|Voices EP Receives A+|
|by Razor X - Editor, My Kind of Country|
It’s no secret that I have been deeply disappointed for the most part with the direction that mainstream country music has taken in the past few years. There has been little regard for tradition among artists and radio programmers alike, as the genre has moved slowly but steadily away from its roots and closer and closer towards mainstream pop. “Who’s gonna fill their shoes?” asked George Jones, about country music’s legends, back in 1985. At the time and for quite a few years thereafter there seemed to be plenty of able singers waiting in the wings to carry on the tradition, but one by one they disappeared from the limelight and from radio playlists. From the famed Class of ’89, only Alan Jackson maintains a regular presence on country radio.

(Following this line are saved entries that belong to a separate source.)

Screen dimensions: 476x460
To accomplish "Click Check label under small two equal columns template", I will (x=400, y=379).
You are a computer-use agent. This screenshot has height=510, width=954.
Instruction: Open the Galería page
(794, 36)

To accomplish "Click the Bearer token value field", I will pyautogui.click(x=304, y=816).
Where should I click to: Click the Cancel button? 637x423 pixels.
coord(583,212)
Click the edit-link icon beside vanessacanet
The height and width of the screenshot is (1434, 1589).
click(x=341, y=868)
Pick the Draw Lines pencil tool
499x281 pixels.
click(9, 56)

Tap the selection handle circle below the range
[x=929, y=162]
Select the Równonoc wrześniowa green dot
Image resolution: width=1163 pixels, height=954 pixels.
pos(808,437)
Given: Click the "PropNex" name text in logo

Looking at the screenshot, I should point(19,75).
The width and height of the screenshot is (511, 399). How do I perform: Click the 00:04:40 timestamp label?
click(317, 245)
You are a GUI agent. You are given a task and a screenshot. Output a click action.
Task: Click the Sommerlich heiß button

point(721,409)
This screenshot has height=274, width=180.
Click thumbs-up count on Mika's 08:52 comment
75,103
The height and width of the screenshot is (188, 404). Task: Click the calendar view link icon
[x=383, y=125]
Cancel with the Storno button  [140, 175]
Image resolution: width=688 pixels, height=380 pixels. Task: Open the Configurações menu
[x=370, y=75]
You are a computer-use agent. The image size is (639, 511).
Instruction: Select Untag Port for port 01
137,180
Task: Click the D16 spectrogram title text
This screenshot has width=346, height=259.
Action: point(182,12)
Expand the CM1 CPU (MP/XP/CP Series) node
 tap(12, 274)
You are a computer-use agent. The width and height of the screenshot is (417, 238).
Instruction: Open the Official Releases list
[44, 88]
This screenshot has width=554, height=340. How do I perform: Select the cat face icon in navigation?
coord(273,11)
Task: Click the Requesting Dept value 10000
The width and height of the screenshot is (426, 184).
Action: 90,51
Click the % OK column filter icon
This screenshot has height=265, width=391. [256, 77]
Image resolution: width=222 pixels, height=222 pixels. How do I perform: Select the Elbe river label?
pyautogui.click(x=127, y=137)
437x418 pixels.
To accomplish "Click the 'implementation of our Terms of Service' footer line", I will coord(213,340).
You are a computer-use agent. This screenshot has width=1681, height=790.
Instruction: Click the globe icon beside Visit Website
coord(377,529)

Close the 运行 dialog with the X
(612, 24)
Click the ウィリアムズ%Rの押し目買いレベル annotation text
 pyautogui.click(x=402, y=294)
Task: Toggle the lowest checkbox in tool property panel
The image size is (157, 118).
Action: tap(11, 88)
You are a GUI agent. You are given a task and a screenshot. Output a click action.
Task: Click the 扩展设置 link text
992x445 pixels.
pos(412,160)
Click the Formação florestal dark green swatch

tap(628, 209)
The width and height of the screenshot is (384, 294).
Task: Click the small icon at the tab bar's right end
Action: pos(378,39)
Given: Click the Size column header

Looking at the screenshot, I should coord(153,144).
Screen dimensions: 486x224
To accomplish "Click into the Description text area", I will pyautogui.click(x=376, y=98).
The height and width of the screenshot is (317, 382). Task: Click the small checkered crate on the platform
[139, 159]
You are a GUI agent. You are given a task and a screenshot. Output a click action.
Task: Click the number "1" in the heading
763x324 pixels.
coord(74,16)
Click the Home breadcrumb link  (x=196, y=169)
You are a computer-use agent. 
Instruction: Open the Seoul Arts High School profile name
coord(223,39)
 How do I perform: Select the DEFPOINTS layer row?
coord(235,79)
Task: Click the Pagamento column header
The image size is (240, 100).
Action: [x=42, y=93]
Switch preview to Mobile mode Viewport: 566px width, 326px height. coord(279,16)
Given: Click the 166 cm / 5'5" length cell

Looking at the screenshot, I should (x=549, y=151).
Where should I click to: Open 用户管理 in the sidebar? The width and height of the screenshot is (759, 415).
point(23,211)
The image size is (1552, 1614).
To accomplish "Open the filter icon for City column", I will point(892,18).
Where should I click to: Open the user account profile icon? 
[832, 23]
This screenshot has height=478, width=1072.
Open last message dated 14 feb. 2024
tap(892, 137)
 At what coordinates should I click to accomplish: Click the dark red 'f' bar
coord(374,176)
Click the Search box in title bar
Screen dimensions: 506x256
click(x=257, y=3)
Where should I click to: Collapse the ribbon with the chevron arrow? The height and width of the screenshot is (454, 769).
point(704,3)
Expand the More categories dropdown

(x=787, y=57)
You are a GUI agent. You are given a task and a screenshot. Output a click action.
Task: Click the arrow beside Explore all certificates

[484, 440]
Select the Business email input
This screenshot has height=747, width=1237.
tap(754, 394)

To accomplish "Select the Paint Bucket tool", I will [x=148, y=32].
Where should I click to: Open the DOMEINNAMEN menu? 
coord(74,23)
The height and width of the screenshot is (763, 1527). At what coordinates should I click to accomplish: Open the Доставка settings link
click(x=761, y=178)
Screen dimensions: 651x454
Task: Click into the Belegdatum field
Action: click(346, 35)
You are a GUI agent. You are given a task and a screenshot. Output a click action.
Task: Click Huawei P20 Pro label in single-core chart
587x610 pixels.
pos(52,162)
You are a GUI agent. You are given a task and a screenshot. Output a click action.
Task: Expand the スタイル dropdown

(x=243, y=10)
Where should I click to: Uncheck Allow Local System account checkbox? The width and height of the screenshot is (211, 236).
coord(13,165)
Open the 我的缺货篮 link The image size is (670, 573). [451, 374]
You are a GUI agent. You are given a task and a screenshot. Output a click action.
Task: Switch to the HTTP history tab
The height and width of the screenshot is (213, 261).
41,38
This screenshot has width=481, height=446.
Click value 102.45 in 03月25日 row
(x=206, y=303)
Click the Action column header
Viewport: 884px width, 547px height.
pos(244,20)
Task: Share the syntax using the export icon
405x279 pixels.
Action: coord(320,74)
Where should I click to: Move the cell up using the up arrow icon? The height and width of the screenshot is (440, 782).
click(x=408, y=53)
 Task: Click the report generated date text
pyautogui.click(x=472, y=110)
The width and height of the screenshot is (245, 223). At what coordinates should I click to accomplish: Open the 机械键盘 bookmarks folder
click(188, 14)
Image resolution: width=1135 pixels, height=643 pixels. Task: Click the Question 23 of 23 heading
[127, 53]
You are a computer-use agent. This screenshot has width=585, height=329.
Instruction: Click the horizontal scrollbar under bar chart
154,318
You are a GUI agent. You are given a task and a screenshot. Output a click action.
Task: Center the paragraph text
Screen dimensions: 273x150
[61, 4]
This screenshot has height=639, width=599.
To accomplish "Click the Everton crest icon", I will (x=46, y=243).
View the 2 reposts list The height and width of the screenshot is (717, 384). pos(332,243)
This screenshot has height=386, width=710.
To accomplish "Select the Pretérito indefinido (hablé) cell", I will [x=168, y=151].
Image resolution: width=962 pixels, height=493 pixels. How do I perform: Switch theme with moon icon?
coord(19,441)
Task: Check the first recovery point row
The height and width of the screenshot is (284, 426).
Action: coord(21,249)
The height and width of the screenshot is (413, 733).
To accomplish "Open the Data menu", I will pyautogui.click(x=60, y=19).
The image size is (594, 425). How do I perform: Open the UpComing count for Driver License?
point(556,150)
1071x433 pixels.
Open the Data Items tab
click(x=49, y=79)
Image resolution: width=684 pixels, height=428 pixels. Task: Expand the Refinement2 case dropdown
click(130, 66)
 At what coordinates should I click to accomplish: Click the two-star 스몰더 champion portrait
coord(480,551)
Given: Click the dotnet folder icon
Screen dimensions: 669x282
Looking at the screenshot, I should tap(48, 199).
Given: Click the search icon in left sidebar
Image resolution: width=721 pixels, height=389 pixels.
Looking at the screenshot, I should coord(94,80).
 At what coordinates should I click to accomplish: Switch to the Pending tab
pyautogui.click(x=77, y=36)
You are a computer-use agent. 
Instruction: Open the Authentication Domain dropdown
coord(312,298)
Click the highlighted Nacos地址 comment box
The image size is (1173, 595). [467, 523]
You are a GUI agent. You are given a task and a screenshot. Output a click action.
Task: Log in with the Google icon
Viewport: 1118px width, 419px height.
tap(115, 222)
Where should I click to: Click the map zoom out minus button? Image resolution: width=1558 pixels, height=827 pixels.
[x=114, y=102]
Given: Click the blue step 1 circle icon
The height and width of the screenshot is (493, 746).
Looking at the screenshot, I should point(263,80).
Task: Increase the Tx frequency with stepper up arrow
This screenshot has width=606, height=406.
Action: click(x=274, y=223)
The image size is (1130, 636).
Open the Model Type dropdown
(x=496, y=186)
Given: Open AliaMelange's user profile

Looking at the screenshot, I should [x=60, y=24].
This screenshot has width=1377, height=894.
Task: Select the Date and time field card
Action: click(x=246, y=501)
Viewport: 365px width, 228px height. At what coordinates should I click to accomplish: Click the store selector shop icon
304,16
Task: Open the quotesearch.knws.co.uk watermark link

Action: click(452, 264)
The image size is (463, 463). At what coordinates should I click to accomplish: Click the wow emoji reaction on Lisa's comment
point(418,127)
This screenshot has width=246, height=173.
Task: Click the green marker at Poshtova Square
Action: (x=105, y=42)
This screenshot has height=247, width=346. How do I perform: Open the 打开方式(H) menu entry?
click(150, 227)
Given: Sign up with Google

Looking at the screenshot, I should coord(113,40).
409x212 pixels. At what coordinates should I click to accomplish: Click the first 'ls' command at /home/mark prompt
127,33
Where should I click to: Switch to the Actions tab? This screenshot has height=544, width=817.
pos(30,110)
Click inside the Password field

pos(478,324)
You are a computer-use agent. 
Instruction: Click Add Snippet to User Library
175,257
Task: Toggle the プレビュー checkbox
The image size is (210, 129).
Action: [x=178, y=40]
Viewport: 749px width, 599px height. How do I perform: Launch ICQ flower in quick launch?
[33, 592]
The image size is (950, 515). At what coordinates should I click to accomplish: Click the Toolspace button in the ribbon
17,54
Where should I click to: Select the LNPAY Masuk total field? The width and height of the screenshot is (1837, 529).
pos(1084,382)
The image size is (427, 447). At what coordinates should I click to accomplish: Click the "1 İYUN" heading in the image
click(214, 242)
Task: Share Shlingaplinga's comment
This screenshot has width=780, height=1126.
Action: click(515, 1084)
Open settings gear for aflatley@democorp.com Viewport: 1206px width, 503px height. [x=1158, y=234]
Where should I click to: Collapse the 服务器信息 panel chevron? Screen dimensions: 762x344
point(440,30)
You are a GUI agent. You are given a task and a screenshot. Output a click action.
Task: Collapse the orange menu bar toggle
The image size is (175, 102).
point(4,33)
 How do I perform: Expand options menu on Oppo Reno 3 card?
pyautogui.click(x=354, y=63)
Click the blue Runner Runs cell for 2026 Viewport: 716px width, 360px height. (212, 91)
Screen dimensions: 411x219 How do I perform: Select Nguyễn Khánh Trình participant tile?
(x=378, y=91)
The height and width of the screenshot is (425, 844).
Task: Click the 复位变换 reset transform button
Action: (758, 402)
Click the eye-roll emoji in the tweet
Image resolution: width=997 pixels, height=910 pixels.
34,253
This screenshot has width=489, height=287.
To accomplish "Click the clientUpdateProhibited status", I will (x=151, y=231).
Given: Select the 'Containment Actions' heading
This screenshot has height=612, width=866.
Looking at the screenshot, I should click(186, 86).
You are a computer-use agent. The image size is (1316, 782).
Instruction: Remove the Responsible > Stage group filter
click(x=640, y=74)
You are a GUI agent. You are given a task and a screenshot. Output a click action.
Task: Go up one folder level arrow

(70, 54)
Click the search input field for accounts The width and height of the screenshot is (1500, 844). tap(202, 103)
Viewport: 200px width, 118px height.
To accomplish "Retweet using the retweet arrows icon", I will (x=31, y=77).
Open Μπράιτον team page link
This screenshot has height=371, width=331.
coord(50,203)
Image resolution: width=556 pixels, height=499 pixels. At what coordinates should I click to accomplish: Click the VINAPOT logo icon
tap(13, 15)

It’s enough to make a hardcore country fan give up altogether on the mainstream and retreat to the Americana camp or make do with listening to oldies for entertainment. But just when it all seems like a lost cause, there appears a glimmer of hope. Chris Young has been one of the few promising prospects in recent years. He won Nashville Star in 2005, which led to a record deal with RCA. His 2006 debut album, though solid, didn’t garner a lot of attention from radio. His commercial fortunes have improved considerably, though, with his sophomore effort, which has produced two #1 hits so far, including this week’s chart-topper, “The Man I Want To Be.”
Last week Young released a three-track digital EP called Voices, which pays tribute to some of the artists who influenced him. In an era where country stars are more likely to name Bon Jovi and Fleetwood Mac as influences than Haggard and Jones, it’s a breath of fresh air to hear a young up-and-comer name Keith Whitley, John Anderson, and Vern Gosdin as his musical heroes. Voices contains a track from each of these artists’ catalogs: Whitley’s “I’m Over You”, Anderson’s “Swingin’”, and Gosdin’s “Chiseled In Stone”. All are simple, acoustic arrangements that nicely showcase Young’s powerhouse voice. “Swingin’”, in particular, is a pleasant surprise. Never one of my favorite songs, Young’s stripped-down version is good enough to make me reconsider my opinion of the song. Both “I’m Over You” and “Chiseled In Stone” make a strong case that Young is the rightful heir to Whitley and Gosdin. Let’s hope that he is able to continue to come up with strong material and that radio continues to embrace it. Chris Young just may be the man who will lead mainstream country music out of the pop-flavored wilderness.